Starting at the line that contains "Click demand planning", restate every line word for word through the end of the entries.
┏━━
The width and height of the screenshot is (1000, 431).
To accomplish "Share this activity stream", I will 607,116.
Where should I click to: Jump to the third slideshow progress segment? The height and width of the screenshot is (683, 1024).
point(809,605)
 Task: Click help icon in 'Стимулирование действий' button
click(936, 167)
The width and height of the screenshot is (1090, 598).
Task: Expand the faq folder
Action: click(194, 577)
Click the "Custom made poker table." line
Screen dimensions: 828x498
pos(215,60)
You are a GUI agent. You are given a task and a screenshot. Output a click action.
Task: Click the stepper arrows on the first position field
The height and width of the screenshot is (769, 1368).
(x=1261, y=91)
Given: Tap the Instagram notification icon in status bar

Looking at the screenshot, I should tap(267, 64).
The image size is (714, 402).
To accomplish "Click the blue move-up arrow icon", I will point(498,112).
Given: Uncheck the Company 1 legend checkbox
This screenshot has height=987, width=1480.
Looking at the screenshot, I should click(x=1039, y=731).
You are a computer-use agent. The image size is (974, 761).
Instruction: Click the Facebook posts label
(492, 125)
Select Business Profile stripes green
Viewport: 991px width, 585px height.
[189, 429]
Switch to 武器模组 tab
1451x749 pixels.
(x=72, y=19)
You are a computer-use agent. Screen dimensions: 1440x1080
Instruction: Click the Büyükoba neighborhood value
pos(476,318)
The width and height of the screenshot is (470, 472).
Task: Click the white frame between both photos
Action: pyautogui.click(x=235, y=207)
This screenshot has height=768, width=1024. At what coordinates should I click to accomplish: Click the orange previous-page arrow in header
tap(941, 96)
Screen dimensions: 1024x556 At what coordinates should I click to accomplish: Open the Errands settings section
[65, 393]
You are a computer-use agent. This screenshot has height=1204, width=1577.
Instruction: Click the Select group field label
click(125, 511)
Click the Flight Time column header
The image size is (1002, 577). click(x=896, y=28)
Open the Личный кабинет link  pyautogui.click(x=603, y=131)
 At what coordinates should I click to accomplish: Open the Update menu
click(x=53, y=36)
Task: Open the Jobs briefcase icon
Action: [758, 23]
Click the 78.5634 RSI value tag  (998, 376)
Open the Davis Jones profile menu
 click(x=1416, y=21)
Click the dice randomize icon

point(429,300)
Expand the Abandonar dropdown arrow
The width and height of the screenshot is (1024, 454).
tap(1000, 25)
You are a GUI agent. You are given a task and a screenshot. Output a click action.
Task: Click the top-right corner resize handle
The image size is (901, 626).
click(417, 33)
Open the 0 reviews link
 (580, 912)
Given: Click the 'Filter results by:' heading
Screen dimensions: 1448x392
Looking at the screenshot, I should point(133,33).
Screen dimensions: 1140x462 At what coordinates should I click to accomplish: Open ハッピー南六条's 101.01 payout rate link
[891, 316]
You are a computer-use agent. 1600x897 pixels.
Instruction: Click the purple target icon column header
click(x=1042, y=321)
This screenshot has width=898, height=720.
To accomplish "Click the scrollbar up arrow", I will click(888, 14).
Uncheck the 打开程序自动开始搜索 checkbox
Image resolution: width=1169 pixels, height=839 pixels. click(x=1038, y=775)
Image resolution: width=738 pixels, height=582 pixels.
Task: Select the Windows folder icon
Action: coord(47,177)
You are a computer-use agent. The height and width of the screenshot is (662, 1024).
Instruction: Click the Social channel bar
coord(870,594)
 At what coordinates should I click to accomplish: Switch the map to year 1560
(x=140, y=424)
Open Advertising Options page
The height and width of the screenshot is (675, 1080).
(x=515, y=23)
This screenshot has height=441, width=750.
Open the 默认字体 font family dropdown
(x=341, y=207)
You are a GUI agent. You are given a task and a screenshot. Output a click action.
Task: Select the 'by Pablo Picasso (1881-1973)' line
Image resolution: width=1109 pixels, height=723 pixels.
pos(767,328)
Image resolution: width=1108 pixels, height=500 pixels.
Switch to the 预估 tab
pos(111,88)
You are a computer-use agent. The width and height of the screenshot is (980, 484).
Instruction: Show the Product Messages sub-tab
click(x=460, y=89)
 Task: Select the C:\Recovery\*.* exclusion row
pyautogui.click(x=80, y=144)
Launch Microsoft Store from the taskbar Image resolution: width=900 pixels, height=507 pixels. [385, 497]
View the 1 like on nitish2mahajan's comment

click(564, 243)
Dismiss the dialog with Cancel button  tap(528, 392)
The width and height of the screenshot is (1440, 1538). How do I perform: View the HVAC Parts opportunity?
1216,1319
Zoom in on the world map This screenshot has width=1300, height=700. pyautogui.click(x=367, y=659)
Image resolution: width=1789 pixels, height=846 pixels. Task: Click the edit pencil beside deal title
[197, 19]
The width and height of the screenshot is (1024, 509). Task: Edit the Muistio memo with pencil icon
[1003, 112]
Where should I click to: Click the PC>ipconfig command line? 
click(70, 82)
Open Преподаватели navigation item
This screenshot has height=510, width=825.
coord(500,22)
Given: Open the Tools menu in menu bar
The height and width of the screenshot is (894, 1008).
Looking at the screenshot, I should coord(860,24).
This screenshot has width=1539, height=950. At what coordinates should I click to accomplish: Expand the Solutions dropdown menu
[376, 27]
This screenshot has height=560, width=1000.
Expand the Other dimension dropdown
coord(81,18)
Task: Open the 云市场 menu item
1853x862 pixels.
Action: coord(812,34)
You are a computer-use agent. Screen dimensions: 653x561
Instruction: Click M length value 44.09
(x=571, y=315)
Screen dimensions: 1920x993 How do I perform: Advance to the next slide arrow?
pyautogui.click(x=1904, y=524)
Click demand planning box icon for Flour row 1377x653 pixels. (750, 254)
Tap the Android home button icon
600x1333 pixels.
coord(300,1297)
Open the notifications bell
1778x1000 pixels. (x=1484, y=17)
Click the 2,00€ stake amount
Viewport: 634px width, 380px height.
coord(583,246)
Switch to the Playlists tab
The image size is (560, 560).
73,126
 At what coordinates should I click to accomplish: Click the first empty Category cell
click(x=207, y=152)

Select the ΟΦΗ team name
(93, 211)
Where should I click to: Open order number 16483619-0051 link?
┗━━
- _REPLY_
Click demand planning box icon for Flour row 1377x653 pixels. (750, 254)
Tap the Android home button icon
600x1333 pixels.
coord(300,1297)
Open the notifications bell
1778x1000 pixels. (x=1484, y=17)
Click the 2,00€ stake amount
Viewport: 634px width, 380px height.
coord(583,246)
Switch to the Playlists tab
The image size is (560, 560).
73,126
 At what coordinates should I click to accomplish: Click the first empty Category cell
click(x=207, y=152)

Select the ΟΦΗ team name
(93, 211)
Where should I click to: Open order number 16483619-0051 link?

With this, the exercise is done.